* start Recorded information *

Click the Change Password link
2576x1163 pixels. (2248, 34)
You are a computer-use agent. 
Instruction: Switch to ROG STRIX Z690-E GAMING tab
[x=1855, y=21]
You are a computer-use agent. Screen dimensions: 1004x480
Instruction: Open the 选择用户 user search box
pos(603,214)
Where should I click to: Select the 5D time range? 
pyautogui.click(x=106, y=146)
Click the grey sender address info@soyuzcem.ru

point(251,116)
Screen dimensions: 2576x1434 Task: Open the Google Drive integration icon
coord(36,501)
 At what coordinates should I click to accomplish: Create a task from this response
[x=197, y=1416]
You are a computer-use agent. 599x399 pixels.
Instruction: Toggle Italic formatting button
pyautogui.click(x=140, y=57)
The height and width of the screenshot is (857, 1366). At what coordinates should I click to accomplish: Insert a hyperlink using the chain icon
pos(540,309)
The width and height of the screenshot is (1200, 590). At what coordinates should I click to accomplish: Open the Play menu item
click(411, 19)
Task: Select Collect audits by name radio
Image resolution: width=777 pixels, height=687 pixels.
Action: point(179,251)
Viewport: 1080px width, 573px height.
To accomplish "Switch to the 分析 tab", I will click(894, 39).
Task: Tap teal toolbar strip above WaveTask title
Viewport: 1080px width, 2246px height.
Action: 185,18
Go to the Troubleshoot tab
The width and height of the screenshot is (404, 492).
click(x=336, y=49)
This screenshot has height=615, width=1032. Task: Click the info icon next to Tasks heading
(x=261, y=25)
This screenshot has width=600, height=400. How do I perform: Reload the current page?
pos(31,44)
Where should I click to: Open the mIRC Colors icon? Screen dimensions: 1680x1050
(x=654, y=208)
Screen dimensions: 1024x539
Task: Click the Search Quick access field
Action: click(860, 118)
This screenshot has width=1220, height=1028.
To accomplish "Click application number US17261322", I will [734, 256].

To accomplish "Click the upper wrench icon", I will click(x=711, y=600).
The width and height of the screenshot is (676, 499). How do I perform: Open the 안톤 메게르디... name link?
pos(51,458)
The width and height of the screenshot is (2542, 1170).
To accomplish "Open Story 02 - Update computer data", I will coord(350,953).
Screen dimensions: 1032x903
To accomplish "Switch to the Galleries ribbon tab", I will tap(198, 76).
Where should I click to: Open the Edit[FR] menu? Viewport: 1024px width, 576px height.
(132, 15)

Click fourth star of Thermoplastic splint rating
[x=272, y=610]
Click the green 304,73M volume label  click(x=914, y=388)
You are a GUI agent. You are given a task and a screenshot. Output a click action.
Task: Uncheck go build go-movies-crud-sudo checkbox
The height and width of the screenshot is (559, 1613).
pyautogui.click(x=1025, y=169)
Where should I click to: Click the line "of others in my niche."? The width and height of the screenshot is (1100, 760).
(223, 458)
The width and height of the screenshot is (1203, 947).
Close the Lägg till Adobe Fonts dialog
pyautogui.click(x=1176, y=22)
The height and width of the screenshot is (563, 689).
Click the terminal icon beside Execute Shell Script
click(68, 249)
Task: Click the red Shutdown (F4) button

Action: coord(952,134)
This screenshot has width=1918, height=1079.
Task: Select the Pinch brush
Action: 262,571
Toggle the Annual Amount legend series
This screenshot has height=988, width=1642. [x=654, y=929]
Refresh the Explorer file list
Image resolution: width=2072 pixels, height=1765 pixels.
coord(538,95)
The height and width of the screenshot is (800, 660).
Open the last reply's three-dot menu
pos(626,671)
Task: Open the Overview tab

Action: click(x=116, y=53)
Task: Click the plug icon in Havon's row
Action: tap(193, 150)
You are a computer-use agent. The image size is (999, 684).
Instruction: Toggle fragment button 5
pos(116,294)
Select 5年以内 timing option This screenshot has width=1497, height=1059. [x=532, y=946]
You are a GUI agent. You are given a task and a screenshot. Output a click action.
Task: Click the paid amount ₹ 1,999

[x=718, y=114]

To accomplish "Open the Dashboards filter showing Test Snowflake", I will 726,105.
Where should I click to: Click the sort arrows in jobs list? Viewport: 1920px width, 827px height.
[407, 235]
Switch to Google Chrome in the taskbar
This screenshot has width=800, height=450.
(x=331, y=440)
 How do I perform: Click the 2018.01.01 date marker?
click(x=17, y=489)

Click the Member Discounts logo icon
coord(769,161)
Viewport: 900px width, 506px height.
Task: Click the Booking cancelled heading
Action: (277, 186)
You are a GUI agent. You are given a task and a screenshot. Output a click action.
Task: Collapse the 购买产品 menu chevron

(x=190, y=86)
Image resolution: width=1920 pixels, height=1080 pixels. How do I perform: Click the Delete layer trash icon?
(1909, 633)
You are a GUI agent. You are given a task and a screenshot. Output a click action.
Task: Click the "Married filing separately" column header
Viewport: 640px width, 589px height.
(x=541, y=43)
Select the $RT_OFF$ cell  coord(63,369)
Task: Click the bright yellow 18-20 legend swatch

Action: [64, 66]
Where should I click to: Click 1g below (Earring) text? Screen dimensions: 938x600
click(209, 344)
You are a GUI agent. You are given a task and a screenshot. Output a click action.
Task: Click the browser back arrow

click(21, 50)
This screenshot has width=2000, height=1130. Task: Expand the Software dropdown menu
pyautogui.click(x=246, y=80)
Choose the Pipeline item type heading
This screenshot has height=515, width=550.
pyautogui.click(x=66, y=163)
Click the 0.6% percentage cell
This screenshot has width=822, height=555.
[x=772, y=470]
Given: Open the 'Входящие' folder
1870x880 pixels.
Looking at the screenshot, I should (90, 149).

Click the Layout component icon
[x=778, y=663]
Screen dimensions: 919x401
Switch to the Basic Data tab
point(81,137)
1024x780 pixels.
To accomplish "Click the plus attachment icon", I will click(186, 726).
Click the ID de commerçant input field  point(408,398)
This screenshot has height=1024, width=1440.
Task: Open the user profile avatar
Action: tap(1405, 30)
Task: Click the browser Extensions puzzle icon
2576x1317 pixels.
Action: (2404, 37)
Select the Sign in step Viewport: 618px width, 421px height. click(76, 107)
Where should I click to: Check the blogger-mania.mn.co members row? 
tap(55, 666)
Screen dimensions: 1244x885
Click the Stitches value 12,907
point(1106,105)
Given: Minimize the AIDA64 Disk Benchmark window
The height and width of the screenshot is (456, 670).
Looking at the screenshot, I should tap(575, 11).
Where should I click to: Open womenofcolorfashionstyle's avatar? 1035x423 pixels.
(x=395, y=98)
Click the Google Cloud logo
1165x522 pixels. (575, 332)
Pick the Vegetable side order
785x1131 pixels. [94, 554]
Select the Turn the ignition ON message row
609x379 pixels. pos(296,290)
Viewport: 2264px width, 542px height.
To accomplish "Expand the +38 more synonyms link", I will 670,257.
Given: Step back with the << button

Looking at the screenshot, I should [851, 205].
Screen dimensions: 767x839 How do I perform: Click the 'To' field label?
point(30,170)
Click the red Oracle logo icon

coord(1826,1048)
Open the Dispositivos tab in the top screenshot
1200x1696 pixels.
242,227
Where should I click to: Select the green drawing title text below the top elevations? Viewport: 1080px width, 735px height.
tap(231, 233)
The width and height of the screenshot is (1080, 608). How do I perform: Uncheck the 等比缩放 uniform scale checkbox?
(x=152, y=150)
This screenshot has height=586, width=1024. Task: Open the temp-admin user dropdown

* end Recorded information *

» Exercise details
Put everything in the listing from the line containing "Task: Open the Overview tab" down to the line containing "pos(116,294)" into a Markdown table with the columns No. and Entry, skipping blank lines.

» Task answer
| No. | Entry |
|---|---|
| 1 | Task: Open the Overview tab |
| 2 | Action: click(x=116, y=53) |
| 3 | Task: Click the plug icon in Havon's row |
| 4 | Action: tap(193, 150) |
| 5 | You are a computer-use agent. The image size is (999, 684). |
| 6 | Instruction: Toggle fragment button 5 |
| 7 | pos(116,294) |